More than 2 million people in the U.S. are incarcerated — and tens of thousands have had COVID-19. The pandemic has brought more attention than ever to the barriers to healthcare in prisons and jails. But this has been a problem since long before COVID-19. Incarceration stamps lasting effects on people’s health, and sends ripple effects beyond the prison walls, into the lives and health of people living on the outside.
On this episode, we look at incarceration and its long-term impact on health. We hear the story of Adnan Khan, a formerly incarcerated advocate fighting for better conditions in American prisons; how the design of prisons affects human health; and what it’s like trying to provide mental health care in a setting that’s not really set up for that.
Also heard on this week’s episode:
- We talk with Stanley Richards about his personal experience being incarcerated, and why the very design of prisons creates an assault on people’s health. Stanley is executive vice president of the Fortune Society, a nonprofit that supports people’s successful transition from incarceration back into the outside world.
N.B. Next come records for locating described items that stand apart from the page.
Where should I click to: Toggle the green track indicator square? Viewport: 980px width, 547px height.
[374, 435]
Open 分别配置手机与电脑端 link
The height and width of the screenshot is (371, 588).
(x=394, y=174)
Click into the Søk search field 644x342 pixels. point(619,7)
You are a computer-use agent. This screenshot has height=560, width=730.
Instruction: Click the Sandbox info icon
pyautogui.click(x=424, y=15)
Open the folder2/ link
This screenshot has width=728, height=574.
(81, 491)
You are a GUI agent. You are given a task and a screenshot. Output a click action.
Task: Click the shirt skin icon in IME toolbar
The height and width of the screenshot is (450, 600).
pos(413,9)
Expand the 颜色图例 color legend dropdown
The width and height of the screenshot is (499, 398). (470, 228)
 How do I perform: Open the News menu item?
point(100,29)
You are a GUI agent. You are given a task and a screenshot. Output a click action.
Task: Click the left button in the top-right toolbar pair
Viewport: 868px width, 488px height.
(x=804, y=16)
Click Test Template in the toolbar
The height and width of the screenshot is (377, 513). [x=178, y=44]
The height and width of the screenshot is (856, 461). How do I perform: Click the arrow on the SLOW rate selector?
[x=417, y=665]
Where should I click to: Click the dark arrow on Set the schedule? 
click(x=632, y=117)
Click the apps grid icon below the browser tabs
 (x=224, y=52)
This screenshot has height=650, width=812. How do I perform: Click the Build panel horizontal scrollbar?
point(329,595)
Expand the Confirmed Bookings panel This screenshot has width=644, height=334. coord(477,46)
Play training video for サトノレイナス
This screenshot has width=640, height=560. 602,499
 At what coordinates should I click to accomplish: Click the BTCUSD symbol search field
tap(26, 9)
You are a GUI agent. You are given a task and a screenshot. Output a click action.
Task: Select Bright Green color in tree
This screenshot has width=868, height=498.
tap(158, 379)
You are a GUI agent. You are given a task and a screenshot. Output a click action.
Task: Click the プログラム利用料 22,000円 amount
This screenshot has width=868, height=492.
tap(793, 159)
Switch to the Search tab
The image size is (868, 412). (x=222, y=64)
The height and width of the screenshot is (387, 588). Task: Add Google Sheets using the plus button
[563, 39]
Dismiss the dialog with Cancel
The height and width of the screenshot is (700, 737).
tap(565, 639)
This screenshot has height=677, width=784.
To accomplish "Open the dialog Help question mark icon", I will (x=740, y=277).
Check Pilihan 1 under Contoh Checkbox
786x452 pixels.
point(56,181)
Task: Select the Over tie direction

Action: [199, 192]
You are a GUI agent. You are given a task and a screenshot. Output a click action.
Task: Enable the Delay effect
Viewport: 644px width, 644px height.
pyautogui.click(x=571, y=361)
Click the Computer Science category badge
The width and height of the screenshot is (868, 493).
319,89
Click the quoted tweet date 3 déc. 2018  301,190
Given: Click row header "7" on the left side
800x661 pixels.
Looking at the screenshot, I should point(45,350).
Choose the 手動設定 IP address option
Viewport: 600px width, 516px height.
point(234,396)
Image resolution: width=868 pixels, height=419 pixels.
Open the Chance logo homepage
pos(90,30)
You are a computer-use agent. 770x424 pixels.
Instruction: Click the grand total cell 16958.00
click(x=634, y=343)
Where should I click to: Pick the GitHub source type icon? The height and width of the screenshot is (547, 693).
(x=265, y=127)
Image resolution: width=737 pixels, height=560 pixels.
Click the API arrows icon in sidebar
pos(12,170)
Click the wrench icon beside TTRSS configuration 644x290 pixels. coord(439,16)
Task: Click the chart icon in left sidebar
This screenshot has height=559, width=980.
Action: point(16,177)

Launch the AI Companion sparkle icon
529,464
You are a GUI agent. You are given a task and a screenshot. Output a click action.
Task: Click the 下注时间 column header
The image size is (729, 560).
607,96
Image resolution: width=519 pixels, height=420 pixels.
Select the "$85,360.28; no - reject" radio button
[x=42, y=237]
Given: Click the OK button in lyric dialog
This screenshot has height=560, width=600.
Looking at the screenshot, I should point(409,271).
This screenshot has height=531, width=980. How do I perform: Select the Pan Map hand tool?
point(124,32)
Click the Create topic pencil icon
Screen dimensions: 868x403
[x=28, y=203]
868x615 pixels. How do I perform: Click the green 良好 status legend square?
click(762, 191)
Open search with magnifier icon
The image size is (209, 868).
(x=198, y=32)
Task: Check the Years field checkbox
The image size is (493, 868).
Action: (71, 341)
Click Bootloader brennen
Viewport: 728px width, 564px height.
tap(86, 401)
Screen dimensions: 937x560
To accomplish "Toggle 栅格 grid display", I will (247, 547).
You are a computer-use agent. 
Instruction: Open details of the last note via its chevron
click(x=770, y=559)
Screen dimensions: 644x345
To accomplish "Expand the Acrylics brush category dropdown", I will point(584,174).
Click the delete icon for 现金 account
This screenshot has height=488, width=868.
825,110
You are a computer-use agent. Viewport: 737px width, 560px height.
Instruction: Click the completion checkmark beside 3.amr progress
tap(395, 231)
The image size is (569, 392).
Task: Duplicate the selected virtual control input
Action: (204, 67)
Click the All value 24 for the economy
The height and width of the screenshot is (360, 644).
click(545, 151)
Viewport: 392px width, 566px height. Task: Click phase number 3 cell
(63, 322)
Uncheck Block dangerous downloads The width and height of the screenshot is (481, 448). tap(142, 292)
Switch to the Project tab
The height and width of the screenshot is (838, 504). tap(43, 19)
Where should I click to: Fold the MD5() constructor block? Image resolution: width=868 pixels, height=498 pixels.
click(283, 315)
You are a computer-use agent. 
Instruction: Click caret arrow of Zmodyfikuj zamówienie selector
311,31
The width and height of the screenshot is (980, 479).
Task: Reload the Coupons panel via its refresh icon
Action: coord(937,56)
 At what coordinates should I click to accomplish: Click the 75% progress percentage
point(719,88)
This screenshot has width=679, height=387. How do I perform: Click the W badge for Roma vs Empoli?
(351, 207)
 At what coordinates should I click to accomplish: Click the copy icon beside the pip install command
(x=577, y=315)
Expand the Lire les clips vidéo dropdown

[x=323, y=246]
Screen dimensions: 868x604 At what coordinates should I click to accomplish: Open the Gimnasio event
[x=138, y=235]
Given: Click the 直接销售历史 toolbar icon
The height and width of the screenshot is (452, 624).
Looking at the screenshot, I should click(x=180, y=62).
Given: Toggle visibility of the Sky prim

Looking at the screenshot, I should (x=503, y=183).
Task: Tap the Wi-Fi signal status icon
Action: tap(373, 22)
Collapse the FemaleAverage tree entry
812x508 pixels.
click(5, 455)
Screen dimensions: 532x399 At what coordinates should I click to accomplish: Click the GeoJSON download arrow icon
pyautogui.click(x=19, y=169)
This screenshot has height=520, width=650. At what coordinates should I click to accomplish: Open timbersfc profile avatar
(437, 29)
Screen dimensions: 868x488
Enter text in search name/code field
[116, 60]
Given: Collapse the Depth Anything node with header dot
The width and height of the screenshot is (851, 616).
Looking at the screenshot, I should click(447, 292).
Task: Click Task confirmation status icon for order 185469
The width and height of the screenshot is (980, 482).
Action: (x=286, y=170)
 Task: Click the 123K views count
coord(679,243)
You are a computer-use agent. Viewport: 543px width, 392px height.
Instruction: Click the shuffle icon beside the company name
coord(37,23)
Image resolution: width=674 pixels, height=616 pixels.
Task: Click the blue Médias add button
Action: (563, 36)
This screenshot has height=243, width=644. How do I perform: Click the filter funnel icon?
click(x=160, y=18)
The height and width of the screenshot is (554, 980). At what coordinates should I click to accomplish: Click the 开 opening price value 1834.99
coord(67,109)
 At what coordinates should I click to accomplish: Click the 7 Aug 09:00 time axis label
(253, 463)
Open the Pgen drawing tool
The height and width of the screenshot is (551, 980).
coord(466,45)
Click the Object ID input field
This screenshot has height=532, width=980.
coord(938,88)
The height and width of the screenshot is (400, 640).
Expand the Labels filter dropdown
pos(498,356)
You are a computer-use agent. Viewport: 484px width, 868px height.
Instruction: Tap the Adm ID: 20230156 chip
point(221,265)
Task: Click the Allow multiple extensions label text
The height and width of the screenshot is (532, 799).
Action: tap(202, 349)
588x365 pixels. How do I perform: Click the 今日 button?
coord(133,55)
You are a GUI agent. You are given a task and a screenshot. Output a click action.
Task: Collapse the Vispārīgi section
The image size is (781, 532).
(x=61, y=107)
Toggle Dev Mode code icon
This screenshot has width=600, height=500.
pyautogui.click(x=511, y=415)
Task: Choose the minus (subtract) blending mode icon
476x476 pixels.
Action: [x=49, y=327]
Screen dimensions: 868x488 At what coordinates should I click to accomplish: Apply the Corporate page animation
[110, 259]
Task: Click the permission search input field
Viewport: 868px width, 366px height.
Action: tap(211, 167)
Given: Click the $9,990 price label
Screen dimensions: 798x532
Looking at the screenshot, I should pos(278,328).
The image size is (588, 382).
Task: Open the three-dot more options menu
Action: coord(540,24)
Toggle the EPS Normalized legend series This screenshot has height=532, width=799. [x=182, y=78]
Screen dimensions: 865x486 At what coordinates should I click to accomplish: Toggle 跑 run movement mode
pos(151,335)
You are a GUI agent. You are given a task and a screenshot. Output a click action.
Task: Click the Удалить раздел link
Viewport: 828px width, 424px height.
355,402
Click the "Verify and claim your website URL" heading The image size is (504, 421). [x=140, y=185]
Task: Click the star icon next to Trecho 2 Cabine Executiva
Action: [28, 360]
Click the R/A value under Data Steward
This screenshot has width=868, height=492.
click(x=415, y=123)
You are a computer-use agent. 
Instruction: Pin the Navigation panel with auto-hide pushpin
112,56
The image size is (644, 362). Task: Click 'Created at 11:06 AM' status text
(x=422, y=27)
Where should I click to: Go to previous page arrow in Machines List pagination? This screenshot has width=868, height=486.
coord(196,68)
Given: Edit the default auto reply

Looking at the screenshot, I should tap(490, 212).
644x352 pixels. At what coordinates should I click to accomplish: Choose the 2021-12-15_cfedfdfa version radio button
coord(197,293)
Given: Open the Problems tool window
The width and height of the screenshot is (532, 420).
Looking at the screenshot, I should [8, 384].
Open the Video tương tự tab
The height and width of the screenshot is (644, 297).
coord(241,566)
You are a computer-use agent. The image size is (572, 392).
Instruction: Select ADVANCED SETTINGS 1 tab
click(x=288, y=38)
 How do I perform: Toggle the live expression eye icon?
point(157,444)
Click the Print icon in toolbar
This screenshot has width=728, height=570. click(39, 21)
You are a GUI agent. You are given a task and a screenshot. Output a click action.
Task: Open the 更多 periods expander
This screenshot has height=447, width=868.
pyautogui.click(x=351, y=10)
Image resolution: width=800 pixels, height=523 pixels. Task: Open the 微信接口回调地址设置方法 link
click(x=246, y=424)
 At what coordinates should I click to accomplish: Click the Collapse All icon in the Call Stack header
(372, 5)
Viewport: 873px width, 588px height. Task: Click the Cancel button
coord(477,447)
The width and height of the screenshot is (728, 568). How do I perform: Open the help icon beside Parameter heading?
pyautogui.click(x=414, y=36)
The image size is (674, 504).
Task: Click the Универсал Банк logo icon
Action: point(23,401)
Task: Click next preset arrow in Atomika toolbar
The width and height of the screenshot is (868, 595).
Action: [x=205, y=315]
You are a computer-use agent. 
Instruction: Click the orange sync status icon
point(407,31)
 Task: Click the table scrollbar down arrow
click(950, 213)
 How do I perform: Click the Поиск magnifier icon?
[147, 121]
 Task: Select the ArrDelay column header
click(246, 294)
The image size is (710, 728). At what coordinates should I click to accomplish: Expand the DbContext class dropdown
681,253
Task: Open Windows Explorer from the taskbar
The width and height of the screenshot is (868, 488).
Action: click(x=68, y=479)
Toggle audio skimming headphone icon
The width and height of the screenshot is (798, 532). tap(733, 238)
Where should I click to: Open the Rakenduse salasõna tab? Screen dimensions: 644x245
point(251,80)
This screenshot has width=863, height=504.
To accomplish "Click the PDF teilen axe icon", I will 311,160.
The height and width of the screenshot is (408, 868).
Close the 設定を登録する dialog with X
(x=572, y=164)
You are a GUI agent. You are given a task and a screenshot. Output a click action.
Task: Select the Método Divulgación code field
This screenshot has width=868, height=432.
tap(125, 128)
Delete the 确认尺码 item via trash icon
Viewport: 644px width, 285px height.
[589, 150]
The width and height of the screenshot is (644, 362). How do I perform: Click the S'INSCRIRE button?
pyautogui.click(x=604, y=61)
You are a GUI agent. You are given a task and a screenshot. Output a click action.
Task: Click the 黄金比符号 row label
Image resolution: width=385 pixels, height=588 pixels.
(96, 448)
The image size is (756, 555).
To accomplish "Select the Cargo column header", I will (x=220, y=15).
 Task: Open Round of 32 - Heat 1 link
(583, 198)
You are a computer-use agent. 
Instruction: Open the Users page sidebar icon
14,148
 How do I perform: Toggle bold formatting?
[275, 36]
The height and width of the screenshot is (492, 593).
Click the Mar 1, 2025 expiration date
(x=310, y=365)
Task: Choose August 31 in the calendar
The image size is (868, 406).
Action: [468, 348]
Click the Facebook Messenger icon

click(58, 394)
- As a psychiatrist, Elizabeth Ford wanted what was best for her patients — but working in the prison system often seemed at odds with providing treatment and care. She talks about her time as the chief of psychiatry for New York City’s Correctional Health Services, and how her obligation to her patients clashed with the limitations of the system.
- While incarcerated at California’s Solano State Prison, Gordon Melvin found the inspiration to take his health and well-being into his own hands. His motivation came from a yoga program on PBS. It transformed his body, mind, and life. This story is from the KALW series “Uncuffed.”